Hoje, tudo mudou, percebi que era só sonho, não tinhas nada de palpável para me dar, ou eu nunca descobri o caminho para ti. Trazias um futuro que eu não conhecia, feito de outras vidas e que não podíamos tomar nas mãos, porque só pertencia ao etéreo, a um Deus que nunca tive. Tentei agarrar essa esperança, ah como eu tentei! Não consegui, nunca conseguirei perceber esse teu mundo de renúncia consentida. Mas não baixei os braços, tentei enquanto senti ser possível, haver um futuro para nós.
Mas não havia, cada vez nos separávamos mais. Eu, que acredito na utopia coletiva, não fui capaz de investir na nossa. Perdi-te, ou perdemo-nos, a culpa só pode ser dos dois, não morre solteira. Perdi-me de ti neste longo caminho que foi a nossa relação, cada dia mais distante. Sei o que faltou, provavelmente a culpa foi minha, consegui tocar-te o coração, mas não logrei acender-te o corpo, foi falta minha que continues a pensar erradamente que todos os homens são iguais.
Cresci durante este tempo. Percebi que não havia poço, nem escuro, nem medos, tudo isso está dentro de nós e é muito fácil de vencer, basta querer e eu quero. Nunca mais vou afundar-me em incertezas e isso, devo-o a ti. Isso e a minha obra, a grande facilidade, com que agora me sei escrever e entender.
Hoje sou outro, porque tu existes. Obrigado.

- j a g – 26/01/2014

terça-feira, janeiro 28

In ARRUMADOR DE PALAVRAS «O Livro»



Não é fácil escrever por encomenda, podem crer, pelo menos para mim é muito difícil. Eu tento escrever o menos possível com a cabeça e recorrer mais aos sentimentos. A escrita intelectual que se baseia em maneiras de pensar definidas, cada vez me aborrece mais, talvez por isso tenha deixado de me interessar a política, a racionalidade, (se a nossa o é).

Por encomenda

Gosto de escrever sem destino, encadear umas palavras nas outras sem um propósito definido e esperar para ver.
Mas pediram-me para escrever sobre Alter e o concelho, falar dos monumentos, fazer poesia, (a que eu sou um pouco avesso).
Vivi quatro anos da minha vida em Alter. Foram bons, poderia dizer como o outro, fui feliz em Alter. Não estudei muito, por decisão minha talvez, sempre fui um aluno de suficiente. Lembro de no último dia de aulas ter despachado todos os livros do 5º ano pelas janelas da “carrinha”.
Conheci pessoas de quem ainda hoje guardo grata recordação; Dona Mabília, o Padre Zé Maria, seu Vitorino, gostava do professor Zé Manel Cary, um homem frontal.
E colegas, uns de quem nunca mais ouvi falar, outros que continuaram comigo, ou que reencontrei agora.
Há dias li por aqui a Lenda dos Doze Melhores de Alter, que não conhecia. Fiquei a pensar no nobre que matou homens honrados que defendiam as suas terras, só teve por castigo, que eu diria prémio, refugiar-se em Espanha. Pensei em Camões e no desconcerto do mundo, “Fui mau, mas fui castigado, assim que, só pera mim, anda o Mundo concertado”.

[Itens guardados]
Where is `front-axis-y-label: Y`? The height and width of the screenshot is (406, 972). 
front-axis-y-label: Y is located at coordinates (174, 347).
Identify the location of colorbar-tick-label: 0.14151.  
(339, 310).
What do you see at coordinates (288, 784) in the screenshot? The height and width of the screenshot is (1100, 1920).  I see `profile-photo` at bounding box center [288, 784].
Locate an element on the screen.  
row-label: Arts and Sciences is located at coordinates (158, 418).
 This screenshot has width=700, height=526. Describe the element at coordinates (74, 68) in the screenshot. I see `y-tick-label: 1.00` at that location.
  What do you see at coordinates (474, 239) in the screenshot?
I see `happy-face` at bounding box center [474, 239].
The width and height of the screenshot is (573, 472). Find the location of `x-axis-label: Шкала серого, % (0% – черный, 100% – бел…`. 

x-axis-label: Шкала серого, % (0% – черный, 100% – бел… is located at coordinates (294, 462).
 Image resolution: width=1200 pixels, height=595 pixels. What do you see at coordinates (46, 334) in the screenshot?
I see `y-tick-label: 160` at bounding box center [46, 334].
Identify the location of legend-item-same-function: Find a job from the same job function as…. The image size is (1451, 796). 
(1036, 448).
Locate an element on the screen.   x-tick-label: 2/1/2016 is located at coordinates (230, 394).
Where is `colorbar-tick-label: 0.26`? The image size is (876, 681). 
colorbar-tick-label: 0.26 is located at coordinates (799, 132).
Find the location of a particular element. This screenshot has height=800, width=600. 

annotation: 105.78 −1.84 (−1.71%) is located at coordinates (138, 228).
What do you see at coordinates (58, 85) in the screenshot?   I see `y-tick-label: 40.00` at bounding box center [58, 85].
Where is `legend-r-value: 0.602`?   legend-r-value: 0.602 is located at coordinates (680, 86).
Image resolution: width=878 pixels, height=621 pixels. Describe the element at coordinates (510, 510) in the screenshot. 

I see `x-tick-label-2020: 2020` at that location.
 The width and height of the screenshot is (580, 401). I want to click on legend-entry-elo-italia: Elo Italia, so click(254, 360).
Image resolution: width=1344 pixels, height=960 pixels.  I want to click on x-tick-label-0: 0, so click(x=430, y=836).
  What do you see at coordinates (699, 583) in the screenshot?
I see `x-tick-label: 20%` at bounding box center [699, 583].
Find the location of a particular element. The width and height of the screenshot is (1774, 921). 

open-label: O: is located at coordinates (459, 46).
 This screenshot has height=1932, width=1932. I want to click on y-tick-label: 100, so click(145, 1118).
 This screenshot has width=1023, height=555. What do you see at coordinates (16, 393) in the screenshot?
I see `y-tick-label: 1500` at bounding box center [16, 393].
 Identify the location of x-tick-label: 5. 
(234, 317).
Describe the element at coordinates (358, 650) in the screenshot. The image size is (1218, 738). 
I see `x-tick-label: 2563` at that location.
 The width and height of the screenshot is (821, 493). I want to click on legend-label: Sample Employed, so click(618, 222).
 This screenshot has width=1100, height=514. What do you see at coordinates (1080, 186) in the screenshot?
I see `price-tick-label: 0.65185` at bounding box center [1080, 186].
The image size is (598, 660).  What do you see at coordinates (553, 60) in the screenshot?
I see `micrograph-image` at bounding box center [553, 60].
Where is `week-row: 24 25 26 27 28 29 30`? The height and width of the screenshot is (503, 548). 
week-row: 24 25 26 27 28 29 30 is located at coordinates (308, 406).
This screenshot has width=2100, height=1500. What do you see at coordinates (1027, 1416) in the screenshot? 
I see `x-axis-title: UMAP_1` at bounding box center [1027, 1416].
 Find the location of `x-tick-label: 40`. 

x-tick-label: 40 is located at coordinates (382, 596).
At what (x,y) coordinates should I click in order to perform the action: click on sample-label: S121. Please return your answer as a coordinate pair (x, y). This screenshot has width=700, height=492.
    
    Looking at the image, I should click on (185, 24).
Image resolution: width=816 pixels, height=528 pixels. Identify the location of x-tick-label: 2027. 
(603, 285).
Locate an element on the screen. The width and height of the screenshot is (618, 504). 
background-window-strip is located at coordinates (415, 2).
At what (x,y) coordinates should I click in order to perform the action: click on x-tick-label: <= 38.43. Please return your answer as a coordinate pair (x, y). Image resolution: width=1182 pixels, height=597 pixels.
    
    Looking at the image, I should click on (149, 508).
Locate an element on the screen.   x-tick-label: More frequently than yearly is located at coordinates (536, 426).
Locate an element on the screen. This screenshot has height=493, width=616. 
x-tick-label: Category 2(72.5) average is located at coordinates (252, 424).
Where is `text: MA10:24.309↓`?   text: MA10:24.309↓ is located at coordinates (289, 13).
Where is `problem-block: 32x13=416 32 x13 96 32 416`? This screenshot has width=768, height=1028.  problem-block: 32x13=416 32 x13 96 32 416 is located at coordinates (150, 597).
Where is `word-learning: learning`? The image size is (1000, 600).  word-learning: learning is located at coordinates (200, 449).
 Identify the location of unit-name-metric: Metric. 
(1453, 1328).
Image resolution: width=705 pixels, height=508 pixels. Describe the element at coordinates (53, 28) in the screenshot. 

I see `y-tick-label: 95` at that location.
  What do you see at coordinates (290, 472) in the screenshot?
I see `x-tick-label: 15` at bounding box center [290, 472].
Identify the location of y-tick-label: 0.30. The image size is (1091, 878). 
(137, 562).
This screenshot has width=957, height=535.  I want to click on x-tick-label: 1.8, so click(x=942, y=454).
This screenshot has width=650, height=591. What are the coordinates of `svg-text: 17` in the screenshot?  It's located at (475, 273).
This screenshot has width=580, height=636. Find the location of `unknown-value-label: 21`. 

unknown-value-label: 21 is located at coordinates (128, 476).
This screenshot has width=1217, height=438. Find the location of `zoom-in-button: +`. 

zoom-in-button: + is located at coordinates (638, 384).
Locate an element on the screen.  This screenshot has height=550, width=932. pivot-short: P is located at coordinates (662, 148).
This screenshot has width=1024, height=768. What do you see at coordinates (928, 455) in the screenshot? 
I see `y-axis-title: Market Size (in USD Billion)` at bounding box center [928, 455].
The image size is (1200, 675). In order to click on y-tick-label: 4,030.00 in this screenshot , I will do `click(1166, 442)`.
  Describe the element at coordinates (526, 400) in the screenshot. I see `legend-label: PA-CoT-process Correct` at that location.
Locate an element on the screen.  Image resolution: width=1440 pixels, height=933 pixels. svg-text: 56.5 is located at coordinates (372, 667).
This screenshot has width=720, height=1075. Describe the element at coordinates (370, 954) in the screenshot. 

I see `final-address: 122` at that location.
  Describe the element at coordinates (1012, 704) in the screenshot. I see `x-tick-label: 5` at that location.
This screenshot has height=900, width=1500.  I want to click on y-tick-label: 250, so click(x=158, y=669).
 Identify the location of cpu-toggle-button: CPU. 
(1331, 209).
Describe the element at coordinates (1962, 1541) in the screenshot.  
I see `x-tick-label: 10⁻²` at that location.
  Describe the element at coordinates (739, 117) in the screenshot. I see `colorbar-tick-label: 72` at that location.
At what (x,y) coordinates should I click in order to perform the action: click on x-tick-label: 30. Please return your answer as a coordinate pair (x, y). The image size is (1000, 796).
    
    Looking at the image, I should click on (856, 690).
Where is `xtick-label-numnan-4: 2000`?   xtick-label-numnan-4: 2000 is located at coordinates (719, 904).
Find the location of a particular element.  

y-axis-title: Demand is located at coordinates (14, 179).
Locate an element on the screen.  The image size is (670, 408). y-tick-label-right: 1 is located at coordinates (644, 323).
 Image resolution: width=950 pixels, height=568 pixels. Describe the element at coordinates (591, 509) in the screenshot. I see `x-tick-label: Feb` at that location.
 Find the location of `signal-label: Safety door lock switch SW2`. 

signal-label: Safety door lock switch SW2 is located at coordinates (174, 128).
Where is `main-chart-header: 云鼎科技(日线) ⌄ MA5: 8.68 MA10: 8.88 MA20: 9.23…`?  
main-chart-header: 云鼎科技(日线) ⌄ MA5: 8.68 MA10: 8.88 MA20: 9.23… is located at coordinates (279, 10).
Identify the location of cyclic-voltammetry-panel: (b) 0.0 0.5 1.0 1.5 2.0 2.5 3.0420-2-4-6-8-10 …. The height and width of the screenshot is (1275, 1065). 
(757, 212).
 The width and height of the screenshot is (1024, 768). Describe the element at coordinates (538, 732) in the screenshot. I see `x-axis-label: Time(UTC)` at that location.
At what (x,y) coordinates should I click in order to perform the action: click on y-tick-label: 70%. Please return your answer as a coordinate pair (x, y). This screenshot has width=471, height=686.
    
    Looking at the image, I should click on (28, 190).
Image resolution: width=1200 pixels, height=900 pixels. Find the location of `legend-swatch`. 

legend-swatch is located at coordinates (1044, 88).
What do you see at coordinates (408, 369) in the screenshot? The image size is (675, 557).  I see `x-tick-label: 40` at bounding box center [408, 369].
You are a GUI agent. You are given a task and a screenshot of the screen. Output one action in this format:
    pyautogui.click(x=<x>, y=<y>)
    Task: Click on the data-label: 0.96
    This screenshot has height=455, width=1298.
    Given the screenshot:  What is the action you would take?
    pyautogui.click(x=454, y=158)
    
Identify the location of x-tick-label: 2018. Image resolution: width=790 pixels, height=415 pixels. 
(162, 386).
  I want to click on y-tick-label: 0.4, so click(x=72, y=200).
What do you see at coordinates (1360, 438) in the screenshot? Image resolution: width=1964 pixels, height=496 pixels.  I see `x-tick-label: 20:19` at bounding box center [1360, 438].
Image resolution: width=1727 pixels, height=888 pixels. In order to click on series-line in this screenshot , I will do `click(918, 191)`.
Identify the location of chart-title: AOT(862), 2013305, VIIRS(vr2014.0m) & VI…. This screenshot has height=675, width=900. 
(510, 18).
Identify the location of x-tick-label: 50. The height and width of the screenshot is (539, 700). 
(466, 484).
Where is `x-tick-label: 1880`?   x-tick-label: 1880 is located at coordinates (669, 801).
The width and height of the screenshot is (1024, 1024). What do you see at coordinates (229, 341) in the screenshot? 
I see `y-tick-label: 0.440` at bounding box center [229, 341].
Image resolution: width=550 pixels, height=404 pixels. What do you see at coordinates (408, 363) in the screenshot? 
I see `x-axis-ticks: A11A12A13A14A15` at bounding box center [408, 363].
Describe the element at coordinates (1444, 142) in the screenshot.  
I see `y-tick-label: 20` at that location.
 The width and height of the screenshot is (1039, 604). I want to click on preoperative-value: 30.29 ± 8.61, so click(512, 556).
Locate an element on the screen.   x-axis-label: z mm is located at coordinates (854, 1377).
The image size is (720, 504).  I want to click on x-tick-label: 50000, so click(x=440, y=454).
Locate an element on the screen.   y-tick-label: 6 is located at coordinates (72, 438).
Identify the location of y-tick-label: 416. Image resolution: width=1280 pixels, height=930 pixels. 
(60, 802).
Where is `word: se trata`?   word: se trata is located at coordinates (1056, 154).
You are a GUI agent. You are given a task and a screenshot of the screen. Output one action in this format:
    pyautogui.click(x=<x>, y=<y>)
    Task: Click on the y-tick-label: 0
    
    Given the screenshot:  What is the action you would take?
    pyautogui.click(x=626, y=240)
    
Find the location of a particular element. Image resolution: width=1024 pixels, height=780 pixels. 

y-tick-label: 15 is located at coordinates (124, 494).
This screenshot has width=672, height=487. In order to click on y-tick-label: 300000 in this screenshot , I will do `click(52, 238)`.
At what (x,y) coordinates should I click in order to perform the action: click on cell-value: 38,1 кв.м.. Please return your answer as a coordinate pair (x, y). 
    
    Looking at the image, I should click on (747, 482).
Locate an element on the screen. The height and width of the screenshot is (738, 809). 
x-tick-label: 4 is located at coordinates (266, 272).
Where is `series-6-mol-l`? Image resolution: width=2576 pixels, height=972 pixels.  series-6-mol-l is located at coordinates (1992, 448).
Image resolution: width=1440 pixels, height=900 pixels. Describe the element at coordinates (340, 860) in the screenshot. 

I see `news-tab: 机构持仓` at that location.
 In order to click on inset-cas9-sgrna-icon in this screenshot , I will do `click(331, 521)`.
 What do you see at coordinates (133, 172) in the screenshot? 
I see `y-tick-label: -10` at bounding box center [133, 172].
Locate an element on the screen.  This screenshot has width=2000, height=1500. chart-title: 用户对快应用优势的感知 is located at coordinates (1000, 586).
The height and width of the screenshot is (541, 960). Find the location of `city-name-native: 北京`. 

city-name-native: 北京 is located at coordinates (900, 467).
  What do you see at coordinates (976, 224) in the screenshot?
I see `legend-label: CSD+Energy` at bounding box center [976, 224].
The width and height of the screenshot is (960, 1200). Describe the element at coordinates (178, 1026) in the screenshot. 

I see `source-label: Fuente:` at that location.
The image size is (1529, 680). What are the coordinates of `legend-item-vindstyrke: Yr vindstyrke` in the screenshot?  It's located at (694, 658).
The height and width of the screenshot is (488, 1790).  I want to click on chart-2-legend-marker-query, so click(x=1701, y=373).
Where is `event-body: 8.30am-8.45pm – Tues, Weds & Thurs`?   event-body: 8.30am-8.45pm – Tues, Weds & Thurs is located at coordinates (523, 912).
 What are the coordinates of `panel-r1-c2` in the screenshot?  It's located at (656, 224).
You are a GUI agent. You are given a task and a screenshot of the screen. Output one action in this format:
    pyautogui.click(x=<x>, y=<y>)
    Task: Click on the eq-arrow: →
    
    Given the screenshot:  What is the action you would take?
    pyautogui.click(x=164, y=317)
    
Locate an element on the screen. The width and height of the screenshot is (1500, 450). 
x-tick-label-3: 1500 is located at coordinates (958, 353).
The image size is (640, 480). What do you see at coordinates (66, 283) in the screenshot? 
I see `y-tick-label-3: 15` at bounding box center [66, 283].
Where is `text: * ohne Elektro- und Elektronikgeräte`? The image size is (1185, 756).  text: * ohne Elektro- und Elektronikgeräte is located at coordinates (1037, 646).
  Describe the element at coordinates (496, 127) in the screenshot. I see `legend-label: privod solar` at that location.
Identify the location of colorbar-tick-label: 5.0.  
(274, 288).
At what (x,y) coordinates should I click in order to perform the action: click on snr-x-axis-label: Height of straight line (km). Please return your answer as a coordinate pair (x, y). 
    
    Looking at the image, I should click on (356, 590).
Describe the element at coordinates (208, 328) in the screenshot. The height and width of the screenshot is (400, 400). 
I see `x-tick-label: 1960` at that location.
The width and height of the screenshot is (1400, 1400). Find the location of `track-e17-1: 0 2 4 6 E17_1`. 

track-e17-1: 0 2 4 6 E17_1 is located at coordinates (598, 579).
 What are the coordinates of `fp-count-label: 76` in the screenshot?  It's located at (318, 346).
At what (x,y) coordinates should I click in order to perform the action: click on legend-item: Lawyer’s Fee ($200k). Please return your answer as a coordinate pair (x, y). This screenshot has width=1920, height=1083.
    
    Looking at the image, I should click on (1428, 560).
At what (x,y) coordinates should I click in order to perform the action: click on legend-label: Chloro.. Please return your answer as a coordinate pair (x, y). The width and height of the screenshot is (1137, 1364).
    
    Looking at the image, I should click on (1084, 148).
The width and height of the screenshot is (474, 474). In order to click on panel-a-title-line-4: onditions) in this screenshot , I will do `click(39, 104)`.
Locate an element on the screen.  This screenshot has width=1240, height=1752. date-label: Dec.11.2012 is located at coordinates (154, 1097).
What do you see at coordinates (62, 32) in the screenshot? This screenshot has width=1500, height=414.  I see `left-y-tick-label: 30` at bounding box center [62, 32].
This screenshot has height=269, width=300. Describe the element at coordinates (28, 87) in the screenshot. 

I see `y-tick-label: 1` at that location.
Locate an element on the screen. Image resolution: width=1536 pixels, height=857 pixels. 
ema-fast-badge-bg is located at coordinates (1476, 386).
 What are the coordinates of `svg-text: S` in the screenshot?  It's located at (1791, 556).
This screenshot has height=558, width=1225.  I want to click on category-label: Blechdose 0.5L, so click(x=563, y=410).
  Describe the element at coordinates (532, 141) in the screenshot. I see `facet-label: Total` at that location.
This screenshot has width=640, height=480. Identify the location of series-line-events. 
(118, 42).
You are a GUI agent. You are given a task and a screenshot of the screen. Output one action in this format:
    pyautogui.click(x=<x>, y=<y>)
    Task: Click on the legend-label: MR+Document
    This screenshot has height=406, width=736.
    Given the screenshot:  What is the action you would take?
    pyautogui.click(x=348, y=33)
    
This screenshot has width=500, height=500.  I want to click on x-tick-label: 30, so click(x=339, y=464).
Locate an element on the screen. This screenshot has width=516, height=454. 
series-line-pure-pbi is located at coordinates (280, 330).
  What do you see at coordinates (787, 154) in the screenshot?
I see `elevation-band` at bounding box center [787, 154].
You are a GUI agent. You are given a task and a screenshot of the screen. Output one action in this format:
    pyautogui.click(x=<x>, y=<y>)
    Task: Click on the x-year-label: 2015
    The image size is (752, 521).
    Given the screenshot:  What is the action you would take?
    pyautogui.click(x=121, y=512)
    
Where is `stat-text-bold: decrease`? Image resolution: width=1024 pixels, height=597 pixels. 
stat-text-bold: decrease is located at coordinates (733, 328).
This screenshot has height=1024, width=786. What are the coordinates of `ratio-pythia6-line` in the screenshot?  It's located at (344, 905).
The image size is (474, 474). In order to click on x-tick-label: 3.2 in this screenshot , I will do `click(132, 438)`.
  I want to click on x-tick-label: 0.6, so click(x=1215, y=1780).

## [Enunciado da tarefa]
Responda às perguntas com base no texto.
1. Que data acompanha a assinatura "j a g"?
2. Quantos anos viveu em Alter quem escreve?
3. Como se chama a lenda que quem escreve leu há dias?

## [Resolução do exercício]
1. 26/01/2014.
2. Quatro anos.
3. Lenda dos Doze Melhores de Alter.